Right there in black and white It took only 16 weeks for me to recognize Muddle Town. The novel’s cryptic ads—featuring different dramatic-looking characters by Chico artist/author Christian Lovgren with the web address: www.muddletown.com beneath them—ran in the CN&R for three months, and I kept saying, “I probably should go check that out.” Well, I finally did, and if the ads weren’t enough to get you to visit, here’s another reminder to check out Lovgren’s novel “set in a world on the brink of societal collapse [where] Asher Radezlav, a mentally ill, drug addict punk-rocker believes he is witnessing events in the media and his dreams that will culminate in the end of the world.” You can read chapter one online, and pick up the book itself at Lyon Books.
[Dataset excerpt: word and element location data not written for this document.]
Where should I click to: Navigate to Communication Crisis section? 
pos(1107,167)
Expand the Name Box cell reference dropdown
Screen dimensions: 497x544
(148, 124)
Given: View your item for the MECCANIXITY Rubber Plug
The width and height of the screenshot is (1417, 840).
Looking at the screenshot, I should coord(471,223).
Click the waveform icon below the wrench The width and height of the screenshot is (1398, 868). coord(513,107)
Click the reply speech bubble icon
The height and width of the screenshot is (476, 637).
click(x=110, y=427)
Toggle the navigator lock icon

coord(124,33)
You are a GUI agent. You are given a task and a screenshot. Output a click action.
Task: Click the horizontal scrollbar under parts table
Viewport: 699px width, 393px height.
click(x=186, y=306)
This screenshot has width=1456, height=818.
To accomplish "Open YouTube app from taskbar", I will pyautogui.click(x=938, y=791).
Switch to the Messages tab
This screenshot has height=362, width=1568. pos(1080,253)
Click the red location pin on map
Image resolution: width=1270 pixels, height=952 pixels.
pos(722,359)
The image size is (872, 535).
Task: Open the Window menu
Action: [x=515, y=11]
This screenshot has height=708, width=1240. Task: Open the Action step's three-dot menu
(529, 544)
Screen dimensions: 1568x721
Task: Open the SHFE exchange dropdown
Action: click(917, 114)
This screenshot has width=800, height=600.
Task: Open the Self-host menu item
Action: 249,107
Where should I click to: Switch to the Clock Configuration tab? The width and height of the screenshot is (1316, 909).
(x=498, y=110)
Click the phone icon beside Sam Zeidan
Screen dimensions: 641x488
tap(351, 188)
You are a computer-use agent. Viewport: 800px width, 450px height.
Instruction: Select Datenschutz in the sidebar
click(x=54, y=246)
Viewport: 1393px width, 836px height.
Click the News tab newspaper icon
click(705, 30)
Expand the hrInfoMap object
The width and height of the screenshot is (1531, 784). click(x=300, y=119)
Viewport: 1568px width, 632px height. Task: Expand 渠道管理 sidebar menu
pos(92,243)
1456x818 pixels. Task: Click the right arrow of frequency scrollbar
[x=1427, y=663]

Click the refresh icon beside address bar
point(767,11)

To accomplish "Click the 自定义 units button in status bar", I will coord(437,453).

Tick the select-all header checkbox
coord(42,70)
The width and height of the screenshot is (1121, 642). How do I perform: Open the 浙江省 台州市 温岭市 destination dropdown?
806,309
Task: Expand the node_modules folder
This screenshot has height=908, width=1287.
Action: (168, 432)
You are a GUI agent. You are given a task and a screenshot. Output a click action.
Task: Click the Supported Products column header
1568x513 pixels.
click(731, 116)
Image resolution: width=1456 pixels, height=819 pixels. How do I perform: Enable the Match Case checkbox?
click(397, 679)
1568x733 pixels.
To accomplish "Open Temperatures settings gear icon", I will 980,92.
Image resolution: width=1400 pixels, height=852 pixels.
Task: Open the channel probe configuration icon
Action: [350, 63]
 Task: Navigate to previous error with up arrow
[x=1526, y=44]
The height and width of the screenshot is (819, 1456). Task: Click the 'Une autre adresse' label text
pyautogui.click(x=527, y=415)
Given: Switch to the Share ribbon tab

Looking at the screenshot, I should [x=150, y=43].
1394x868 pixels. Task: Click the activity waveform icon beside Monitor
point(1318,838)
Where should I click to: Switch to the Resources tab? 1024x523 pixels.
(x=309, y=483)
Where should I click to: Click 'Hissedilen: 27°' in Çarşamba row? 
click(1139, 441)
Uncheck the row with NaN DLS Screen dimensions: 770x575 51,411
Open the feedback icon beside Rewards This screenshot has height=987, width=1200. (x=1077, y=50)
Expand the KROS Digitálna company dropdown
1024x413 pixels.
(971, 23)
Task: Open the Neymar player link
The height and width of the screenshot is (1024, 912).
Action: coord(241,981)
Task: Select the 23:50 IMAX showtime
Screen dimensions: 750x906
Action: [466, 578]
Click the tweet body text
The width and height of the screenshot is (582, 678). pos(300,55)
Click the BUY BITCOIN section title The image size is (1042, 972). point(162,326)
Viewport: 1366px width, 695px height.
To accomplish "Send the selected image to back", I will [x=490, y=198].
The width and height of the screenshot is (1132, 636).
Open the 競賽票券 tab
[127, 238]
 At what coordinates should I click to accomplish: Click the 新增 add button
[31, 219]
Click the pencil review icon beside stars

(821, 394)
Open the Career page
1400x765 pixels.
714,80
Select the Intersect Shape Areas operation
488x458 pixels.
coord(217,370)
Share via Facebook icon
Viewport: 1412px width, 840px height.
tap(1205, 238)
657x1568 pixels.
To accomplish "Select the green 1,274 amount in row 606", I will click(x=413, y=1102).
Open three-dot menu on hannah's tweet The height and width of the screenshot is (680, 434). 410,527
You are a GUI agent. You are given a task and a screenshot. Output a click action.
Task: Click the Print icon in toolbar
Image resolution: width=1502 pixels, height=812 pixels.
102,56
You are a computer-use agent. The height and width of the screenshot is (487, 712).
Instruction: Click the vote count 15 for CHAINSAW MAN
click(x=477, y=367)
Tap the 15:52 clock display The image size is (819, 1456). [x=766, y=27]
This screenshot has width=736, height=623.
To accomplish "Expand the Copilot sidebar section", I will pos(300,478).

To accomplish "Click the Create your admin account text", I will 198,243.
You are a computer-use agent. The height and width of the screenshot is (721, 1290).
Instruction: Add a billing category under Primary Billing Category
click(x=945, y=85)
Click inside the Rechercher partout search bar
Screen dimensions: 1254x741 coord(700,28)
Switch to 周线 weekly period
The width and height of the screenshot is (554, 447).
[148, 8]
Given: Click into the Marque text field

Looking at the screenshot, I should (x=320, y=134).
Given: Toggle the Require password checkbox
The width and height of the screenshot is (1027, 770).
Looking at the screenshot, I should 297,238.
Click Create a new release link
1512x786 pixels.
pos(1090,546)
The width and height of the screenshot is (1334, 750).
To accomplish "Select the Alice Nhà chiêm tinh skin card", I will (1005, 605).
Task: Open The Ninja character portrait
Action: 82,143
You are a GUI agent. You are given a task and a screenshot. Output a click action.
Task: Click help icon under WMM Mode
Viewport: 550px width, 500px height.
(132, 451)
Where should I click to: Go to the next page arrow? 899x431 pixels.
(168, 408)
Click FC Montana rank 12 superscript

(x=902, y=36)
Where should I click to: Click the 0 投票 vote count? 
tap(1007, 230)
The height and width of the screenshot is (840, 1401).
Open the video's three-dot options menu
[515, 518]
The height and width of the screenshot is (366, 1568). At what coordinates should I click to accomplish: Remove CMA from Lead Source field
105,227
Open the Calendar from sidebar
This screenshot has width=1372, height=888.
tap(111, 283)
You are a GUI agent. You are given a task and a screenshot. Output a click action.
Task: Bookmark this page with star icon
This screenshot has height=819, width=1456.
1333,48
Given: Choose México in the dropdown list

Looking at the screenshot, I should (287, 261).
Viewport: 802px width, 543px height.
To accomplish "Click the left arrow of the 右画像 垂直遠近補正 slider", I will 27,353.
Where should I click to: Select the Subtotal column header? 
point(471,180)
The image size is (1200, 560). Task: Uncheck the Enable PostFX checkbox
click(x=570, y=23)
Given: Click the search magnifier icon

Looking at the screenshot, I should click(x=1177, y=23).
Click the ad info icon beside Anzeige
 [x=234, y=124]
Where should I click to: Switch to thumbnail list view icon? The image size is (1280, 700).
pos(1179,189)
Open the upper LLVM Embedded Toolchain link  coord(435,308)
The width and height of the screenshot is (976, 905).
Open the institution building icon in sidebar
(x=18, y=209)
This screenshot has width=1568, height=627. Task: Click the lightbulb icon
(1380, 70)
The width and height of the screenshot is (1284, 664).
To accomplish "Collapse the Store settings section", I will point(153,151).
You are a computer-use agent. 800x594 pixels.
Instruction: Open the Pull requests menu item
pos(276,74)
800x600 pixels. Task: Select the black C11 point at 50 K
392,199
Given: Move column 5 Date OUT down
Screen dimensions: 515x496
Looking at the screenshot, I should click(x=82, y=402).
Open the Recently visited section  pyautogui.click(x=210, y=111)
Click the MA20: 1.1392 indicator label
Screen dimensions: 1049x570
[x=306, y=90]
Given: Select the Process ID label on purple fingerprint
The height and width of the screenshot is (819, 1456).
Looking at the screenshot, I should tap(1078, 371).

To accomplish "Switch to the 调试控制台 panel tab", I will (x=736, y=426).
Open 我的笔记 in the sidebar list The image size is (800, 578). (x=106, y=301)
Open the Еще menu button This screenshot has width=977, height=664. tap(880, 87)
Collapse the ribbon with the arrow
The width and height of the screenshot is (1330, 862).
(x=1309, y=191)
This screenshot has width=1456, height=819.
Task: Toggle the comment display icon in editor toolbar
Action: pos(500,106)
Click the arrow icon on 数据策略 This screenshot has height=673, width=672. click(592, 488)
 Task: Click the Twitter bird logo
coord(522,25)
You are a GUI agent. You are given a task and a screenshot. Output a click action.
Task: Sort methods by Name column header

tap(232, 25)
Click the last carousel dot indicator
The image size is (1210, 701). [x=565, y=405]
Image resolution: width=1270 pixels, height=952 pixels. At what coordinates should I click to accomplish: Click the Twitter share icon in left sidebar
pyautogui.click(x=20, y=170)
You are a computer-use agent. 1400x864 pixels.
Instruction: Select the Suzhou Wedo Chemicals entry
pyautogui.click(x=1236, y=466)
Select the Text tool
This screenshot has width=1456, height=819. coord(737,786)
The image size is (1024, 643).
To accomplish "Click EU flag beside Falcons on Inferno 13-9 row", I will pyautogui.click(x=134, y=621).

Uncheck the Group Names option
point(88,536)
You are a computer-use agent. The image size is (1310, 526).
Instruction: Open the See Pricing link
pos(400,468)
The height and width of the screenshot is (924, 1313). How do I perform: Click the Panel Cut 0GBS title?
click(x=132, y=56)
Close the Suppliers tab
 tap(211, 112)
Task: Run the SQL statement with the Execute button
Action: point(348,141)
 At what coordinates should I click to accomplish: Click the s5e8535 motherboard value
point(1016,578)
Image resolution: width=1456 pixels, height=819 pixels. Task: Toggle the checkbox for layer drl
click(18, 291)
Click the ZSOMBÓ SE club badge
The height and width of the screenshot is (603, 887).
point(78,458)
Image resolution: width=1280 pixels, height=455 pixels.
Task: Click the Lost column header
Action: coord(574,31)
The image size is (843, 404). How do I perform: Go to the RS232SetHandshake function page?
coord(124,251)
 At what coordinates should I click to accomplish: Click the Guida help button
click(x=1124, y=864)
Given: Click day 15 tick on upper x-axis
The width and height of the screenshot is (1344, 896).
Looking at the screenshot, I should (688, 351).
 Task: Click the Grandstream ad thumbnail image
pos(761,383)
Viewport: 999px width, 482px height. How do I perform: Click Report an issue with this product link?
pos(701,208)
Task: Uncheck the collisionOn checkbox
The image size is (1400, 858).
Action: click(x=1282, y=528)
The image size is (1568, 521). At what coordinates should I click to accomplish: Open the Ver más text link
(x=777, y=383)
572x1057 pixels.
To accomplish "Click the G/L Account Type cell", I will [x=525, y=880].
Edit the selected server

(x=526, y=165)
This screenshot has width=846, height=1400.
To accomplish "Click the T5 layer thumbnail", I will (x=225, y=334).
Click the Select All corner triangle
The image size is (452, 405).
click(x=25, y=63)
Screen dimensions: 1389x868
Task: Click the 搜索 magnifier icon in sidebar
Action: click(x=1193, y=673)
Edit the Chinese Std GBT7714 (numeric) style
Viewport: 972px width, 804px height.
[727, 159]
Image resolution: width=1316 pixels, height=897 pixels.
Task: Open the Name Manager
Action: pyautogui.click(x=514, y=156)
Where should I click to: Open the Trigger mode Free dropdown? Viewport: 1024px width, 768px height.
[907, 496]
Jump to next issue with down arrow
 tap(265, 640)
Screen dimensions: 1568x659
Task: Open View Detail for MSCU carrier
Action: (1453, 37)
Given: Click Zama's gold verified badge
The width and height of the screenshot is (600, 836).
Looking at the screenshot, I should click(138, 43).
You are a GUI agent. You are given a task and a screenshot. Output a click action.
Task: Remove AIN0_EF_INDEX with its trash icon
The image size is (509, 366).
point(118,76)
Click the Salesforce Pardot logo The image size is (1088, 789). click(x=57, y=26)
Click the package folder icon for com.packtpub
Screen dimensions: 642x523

Latest issue of the FN&R Faithful readers have probably noticed that CN&R friend and former managing editor Meredith J. Graham, while living the good life in the South of France (go to http://lifelovepastry.blogspot.fr and keep up with her adventures on her blog, La vie, l’amour et la pâtisserie), is still staying digitally connected to the paper with the occasional contribution (see this week’s Healthlines, p. 12). But Graham is not our only Euro connection. Frequent contributor Alastair Bland is on a the mother-frickin’ dream assignment, biking, eating and drinking his way around the continent and writing about it all at for the Smithsonian Magazine blog, Off the Road: The Travel Adventures of a Nomad on the Cheap (go to blogs.smithsonianmag.com/adventure and follow along vicariously).
So far, he’s made his way from Toulouse, France to Andorra (apparently the ugly stepchild of Europe, with outlet stores and McDonald’s dotting the craggy landscape), and his fun, informed and insightful missives—on tasting cheese in the Pyrenees, buying wine by the jug and going on a hike in search of a cave where the French hid from Nazis—are enough to give you a painful case of wanderlust.
Memorial for Ed This Saturday, June 23, the family of Ed McLaughlin invites friends to remember the local bicycling advocate, who died last month (May 24), by joining them for an open bike ride starting at One-Mile in Bidwell Park at 8 a.m., and later that afternoon with a celebration/memorial at the Sierra Nevada Big Room, from 3-6 p.m.